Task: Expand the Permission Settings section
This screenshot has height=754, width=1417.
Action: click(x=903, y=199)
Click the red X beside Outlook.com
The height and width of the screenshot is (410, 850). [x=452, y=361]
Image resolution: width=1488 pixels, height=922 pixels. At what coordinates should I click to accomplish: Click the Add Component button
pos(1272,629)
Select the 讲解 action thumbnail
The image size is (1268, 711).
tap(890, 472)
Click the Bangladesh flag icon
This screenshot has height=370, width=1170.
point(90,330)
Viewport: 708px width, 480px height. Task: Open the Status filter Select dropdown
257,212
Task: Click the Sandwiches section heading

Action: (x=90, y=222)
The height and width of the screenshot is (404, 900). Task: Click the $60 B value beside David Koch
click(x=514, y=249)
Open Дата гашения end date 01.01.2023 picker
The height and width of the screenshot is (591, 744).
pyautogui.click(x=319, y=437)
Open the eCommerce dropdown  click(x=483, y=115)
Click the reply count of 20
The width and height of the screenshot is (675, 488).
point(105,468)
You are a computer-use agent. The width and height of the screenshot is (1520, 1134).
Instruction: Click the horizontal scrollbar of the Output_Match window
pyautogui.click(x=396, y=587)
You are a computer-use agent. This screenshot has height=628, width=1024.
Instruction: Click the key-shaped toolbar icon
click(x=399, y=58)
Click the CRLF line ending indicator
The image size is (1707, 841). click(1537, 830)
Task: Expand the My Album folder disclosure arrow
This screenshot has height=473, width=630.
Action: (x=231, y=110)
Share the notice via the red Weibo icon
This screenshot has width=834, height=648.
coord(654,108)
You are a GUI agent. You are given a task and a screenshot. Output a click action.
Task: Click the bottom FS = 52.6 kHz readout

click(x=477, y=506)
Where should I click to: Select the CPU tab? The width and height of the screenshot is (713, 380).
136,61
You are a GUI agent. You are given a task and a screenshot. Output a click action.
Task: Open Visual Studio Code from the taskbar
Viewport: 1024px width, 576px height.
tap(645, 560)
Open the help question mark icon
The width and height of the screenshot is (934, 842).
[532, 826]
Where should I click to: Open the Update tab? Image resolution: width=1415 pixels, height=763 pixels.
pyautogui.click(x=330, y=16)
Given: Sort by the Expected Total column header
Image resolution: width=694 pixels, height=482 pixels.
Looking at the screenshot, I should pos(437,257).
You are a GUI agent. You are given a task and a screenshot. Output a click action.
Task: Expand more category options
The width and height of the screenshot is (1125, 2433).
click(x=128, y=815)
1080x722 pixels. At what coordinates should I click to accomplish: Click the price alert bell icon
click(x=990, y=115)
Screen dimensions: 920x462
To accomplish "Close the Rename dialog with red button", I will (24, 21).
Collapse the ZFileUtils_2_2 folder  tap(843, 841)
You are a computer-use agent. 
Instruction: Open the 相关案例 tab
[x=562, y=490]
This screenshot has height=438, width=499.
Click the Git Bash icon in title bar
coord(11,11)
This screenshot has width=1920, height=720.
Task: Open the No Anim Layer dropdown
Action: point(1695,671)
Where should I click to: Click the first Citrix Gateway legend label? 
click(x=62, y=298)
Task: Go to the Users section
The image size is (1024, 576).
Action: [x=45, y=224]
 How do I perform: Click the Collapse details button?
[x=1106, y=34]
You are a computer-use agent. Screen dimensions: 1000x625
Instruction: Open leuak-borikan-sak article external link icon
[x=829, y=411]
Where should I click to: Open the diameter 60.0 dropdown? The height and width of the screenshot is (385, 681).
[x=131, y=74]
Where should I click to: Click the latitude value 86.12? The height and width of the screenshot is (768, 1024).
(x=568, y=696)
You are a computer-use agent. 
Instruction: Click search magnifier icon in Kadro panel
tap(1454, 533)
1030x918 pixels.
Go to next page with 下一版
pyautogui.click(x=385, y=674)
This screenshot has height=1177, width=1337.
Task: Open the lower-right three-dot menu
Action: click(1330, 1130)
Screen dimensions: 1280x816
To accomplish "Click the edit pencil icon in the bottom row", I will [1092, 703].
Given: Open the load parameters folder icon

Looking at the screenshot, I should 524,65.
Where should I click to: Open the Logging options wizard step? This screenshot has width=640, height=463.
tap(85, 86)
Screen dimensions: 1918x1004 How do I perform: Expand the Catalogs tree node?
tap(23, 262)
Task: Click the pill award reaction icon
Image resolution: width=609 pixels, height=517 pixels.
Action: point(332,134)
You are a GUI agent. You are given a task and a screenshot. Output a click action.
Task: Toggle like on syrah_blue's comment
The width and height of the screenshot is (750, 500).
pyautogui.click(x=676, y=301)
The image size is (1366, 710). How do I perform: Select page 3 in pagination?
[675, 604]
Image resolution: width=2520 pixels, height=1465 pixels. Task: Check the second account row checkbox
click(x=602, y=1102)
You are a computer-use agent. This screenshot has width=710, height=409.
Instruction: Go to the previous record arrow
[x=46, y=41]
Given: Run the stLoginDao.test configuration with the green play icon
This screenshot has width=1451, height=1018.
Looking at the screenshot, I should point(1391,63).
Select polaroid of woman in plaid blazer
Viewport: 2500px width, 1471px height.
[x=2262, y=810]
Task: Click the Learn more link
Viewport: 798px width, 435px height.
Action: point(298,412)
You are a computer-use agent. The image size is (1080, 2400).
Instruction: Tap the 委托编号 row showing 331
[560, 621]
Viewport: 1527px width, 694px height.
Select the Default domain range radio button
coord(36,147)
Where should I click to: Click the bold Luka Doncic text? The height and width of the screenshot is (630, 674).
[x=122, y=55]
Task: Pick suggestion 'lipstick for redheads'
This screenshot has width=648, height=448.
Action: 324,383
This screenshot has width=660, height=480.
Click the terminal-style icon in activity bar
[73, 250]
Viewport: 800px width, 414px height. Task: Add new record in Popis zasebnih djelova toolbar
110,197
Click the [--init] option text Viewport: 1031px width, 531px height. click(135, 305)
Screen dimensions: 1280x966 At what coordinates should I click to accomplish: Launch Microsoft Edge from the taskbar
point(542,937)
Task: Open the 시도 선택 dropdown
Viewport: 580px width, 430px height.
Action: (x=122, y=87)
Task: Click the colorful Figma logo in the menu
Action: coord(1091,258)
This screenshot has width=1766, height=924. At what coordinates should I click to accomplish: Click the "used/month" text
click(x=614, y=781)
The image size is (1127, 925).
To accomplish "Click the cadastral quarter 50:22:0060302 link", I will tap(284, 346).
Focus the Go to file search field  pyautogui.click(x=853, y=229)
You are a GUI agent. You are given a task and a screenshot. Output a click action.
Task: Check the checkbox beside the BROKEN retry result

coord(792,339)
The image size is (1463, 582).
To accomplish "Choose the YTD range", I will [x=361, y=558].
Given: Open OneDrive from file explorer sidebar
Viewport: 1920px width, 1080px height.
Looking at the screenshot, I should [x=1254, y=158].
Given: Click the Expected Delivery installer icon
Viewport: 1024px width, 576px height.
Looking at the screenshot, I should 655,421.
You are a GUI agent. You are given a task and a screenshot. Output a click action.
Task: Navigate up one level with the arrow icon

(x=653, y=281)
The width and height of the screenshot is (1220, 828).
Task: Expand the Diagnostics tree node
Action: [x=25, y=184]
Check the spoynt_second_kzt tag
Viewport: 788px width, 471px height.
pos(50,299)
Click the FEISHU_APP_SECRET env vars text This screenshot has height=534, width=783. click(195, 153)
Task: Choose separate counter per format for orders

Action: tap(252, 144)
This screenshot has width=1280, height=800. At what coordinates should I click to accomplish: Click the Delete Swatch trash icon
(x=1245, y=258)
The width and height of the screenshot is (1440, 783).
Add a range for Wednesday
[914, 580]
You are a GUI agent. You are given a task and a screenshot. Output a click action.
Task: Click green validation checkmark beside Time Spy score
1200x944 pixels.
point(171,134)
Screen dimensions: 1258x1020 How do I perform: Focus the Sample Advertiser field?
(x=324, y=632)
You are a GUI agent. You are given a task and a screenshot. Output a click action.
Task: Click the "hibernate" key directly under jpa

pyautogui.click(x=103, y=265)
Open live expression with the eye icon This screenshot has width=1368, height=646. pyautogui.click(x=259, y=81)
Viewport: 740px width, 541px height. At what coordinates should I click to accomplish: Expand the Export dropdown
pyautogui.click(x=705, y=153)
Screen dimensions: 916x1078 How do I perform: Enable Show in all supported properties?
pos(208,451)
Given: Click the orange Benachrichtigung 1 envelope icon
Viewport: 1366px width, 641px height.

+++

__The task__. Using the data above, reproduce exactly the lines from the line that contains "Task: Expand more category options" through the line that contains "Screen dimensions: 920x462", including both.

__Solution to this problem__.
Task: Expand more category options
The width and height of the screenshot is (1125, 2433).
click(x=128, y=815)
1080x722 pixels. At what coordinates should I click to accomplish: Click the price alert bell icon
click(x=990, y=115)
Screen dimensions: 920x462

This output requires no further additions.